Low-dose infusion of propofol offers many benefits when a part of a balanced sedative plan. It produces reliable hypnosis, is easily titratable (thanks to a relatively low context-sensitive half-life) and usage is not typically limited by organ dysfunction. Prolonged infusion of propofol, however, carries the risk of producing hypertriglyceridemia, propofol infusion syndrome, and pronounced hypotension which limits its clinical usefulness in the critically ill patient. Beyond the potential adverse reactions, concern has been expressed for detrimental interactions between propofol and the ECMO oxygenator. This goes beyond previously proven sequestration of drug in tubing, but involves a reduction in the lifespan of membrane oxygenators, suspected occlusion due to the high lipophilicity of propofol.3 In a well-designed retrospective analysis, Hohlfelder et al4 examine this issue and conclude that propofol infusion does not decrease oxygenator lifespan. They actually observed a longer oxygenator lifespan in patients on propofol but recognized many limitations of the study including small sample size, the retrospective nature, nonrandomization, and unmatched cohorts based on duration of ECMO support. As propofol was not randomly prescribed, selection bias is assumed and causality cannot be inferred to conclude prolonged oxygenator lifespan with propofol use. Fewer patients with cardiogenic shock received propofol, likely due to pre-existing hypotension and heart failure. Factors related to hemodynamic instability, such as transfusion requirement and limitations on anticoagulation, could account for the difference seen in duration of therapy and oxygenator lifespan. The authors questioned if longer duration of propofol infusion could shorten oxygenator lifespan, but this may be difficult to ascertain as longer duration of ECMO therapy itself is a risk factor for oxygenator failure. Future studies should aim to compare patients with similar indications who were supported longer than the manufacturer’s oxygenator lifespan estimate, in this case, 14 days.

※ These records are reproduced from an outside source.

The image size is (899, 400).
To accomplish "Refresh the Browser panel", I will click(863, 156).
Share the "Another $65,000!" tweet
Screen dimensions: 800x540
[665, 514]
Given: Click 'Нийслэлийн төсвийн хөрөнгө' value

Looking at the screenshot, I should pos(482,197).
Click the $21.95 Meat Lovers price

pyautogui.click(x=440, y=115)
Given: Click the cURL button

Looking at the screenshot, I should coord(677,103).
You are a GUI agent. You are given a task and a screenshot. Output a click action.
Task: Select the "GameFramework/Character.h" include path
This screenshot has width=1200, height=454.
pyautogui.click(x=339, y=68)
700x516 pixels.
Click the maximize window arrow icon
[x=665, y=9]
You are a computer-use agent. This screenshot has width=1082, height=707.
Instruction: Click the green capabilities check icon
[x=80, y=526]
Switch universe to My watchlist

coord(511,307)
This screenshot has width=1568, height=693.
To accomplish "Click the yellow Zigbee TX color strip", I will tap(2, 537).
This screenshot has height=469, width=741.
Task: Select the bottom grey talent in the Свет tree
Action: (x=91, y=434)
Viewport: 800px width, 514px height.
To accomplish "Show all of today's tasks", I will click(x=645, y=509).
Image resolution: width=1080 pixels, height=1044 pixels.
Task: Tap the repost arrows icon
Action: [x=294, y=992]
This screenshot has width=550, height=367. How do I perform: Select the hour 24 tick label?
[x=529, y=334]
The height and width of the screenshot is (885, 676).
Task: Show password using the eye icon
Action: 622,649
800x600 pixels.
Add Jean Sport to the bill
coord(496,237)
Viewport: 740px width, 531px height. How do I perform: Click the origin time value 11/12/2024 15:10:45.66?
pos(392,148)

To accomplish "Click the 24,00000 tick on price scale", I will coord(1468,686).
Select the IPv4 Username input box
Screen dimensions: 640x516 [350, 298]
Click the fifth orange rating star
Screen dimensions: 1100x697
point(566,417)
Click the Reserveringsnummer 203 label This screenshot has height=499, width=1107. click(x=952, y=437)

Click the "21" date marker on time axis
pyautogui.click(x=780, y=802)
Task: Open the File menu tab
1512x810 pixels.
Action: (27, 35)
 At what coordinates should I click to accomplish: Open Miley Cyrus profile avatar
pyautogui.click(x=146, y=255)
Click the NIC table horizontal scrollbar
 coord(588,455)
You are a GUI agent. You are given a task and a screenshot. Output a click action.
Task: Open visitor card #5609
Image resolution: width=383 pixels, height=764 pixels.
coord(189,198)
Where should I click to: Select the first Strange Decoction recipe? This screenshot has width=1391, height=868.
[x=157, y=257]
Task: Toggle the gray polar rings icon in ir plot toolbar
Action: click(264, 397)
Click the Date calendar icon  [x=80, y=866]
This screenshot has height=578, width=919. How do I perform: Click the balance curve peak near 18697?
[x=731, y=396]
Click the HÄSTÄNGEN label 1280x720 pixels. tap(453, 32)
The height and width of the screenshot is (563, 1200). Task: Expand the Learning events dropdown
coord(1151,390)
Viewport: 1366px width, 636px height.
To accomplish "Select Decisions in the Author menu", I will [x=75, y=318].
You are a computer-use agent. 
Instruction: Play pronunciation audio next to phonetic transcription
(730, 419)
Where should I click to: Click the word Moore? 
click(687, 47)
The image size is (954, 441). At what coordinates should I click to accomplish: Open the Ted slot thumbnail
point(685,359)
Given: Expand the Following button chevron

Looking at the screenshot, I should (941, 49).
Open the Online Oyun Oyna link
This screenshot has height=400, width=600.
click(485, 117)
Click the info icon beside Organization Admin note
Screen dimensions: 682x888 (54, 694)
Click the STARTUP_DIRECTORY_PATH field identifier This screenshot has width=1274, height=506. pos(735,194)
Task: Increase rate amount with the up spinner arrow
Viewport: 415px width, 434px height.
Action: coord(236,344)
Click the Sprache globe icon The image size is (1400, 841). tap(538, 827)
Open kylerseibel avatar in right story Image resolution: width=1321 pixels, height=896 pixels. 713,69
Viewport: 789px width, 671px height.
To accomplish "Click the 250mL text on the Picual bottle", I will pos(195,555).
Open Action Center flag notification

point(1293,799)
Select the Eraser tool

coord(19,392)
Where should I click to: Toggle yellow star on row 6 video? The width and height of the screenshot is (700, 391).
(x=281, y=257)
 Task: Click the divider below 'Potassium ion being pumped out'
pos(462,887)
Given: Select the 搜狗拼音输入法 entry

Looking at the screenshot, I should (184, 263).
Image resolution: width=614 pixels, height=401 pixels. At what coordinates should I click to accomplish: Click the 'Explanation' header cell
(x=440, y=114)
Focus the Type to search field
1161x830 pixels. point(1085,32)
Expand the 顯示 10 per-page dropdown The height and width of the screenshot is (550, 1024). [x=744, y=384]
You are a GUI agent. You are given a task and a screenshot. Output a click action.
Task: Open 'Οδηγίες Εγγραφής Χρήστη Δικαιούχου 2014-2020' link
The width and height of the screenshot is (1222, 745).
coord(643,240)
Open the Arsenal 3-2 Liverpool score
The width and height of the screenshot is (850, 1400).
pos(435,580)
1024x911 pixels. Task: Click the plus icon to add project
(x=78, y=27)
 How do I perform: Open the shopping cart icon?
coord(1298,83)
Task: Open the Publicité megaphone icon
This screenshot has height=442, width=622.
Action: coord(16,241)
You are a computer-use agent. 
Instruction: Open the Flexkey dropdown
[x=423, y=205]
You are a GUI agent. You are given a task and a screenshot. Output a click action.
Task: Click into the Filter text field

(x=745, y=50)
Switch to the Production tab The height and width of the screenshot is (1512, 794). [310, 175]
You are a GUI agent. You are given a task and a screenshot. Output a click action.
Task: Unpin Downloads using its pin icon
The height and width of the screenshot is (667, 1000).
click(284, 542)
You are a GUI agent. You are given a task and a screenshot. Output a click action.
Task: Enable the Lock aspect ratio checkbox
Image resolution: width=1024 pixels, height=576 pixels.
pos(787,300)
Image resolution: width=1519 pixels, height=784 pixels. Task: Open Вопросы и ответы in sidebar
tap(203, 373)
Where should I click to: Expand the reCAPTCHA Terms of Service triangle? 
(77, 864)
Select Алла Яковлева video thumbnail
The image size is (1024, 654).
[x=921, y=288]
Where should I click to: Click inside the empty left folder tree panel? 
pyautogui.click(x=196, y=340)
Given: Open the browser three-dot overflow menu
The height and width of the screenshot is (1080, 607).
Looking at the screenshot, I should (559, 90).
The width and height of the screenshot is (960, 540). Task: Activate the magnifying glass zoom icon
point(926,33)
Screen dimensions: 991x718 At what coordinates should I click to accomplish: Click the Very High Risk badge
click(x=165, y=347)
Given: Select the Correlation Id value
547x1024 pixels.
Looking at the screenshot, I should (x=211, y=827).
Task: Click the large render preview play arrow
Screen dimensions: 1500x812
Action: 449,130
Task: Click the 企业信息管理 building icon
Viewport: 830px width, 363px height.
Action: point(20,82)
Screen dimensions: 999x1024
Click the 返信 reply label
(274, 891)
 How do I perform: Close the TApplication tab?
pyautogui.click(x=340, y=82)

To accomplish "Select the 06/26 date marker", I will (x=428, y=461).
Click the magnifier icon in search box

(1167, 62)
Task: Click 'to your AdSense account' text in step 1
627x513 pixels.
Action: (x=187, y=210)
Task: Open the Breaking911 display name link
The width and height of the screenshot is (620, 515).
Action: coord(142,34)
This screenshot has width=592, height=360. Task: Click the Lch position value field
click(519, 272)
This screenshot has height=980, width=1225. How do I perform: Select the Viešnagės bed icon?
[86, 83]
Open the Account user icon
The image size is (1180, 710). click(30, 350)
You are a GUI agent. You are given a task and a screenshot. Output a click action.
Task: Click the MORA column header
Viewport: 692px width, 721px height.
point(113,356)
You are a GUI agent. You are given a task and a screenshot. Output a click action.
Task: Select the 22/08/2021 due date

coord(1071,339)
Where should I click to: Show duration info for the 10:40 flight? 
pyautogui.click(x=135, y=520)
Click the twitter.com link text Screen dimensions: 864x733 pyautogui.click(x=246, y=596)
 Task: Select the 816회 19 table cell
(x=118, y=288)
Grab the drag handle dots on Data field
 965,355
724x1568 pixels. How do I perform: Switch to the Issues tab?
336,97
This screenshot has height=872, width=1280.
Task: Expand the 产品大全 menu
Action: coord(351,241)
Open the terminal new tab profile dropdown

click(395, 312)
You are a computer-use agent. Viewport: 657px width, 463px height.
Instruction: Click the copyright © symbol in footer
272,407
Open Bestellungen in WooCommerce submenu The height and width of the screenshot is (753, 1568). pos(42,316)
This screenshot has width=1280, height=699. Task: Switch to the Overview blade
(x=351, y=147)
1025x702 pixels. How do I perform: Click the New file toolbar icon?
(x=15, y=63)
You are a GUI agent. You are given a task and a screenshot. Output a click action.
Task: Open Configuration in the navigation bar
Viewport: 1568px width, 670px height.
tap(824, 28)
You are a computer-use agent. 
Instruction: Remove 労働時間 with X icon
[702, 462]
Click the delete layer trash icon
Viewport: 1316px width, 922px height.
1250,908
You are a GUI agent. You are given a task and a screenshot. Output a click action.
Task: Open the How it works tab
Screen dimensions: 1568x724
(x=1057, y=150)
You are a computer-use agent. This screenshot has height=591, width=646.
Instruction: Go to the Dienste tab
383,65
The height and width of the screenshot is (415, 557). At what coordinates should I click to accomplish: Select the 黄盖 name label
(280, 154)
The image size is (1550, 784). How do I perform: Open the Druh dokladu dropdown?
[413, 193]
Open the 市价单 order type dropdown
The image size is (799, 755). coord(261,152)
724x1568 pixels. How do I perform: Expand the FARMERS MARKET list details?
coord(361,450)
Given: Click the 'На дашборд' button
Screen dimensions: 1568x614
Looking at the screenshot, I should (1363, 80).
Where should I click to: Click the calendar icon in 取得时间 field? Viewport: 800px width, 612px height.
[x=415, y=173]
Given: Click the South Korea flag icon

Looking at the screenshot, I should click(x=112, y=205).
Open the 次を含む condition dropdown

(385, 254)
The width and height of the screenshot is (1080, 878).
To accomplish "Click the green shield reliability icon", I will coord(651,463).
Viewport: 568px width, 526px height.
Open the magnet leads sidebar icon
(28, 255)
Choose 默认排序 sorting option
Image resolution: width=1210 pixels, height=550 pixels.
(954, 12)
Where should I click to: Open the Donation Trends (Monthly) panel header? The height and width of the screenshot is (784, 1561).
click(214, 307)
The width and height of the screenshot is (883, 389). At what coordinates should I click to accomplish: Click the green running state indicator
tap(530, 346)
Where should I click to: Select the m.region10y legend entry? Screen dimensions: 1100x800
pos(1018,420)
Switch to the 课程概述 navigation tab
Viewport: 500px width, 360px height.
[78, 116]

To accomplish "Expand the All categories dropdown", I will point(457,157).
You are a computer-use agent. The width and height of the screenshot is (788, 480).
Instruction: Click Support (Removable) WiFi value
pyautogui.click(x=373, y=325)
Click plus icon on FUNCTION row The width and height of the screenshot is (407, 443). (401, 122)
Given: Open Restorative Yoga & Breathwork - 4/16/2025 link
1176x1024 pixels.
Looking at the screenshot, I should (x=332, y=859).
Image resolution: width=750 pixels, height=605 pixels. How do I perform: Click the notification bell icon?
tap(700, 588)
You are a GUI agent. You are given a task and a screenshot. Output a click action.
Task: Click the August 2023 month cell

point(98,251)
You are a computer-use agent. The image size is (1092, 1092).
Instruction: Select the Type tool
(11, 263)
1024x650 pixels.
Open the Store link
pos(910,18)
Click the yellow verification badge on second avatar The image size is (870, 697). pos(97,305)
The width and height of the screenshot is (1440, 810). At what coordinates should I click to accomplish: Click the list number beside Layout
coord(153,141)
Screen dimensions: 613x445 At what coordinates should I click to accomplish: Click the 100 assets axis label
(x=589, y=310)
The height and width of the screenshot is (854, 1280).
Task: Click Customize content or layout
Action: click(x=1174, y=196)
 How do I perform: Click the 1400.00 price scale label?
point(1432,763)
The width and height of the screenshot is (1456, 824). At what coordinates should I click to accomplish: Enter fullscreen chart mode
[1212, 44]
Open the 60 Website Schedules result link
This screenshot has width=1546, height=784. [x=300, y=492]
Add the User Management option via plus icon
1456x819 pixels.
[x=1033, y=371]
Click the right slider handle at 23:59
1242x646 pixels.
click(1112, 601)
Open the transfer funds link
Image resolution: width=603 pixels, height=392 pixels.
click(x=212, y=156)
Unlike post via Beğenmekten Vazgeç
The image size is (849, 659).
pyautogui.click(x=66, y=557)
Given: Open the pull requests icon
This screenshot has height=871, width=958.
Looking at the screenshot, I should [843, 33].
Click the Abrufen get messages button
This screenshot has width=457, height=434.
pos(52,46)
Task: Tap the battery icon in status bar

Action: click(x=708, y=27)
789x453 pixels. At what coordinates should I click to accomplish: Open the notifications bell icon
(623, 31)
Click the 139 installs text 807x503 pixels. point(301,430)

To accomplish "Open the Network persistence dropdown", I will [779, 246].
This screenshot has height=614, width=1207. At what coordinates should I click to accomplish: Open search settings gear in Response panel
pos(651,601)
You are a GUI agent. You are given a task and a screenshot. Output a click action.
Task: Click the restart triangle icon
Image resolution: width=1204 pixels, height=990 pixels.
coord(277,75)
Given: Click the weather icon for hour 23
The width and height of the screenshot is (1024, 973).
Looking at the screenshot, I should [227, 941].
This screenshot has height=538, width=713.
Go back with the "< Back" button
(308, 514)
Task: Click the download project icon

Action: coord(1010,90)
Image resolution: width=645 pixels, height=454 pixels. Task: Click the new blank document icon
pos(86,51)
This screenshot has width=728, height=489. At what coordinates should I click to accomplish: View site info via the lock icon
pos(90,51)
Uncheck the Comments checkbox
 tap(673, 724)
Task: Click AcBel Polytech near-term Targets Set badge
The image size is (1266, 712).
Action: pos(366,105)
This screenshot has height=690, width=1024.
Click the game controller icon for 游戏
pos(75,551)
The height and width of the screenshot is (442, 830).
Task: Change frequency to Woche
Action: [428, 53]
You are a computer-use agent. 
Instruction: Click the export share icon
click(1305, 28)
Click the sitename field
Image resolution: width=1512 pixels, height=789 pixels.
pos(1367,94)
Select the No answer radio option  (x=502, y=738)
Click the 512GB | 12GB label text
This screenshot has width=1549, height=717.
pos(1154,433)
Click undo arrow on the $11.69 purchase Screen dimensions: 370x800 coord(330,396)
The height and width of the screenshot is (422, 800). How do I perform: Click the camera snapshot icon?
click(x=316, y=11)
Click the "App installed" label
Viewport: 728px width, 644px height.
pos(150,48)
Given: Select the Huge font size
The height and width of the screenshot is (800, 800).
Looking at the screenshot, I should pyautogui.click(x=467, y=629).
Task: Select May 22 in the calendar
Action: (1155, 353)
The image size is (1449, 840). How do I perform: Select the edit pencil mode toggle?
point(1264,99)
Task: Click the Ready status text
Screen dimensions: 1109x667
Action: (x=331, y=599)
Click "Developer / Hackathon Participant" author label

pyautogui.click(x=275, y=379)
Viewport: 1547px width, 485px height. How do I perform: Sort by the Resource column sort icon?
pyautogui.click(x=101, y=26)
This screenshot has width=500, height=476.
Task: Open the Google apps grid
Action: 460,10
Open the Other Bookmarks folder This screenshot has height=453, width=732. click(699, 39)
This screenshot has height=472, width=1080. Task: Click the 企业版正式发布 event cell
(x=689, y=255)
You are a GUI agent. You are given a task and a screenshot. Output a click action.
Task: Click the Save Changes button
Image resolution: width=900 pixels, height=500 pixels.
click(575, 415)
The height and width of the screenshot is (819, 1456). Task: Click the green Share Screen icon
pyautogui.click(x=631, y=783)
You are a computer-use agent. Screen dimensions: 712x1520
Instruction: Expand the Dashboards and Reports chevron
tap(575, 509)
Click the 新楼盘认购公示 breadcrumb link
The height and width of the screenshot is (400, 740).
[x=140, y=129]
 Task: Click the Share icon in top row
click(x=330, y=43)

In conclusion, several factors must be considered when selecting a sedation strategy including etiology of organ failure, patient’s mental and hemodynamic stability, and expected endpoint to ECMO course. Understanding all sedatives have the ability to cause harm; a multimodal approach combining enteral and parenteral analgesics, amnestics, and antipsychotics can minimize potential side effects and adverse reactions while creating an ideal environment for healing. Due to the complex nature and management requirements of inhaled volatile agents, they have a very limited role in prolonged sedation in the intensive care unit. Propofol, despite its many benefits, comes with added risks, namely profound hypotension, that can be avoided with the traditional opiate-benzodiazepine-antipsychotic combination. Finally, further investigation comparing goals of sedation while on ECMO, irrespective of specific agents used, would be useful, especially as collaborative, multicenter trials capable of pooling similar patient groups. Simultaneously, studies exploring pharmacokinetics and the interaction of ECMO circuitry with commonly used medications will provide better direction on ideal sedation strategies.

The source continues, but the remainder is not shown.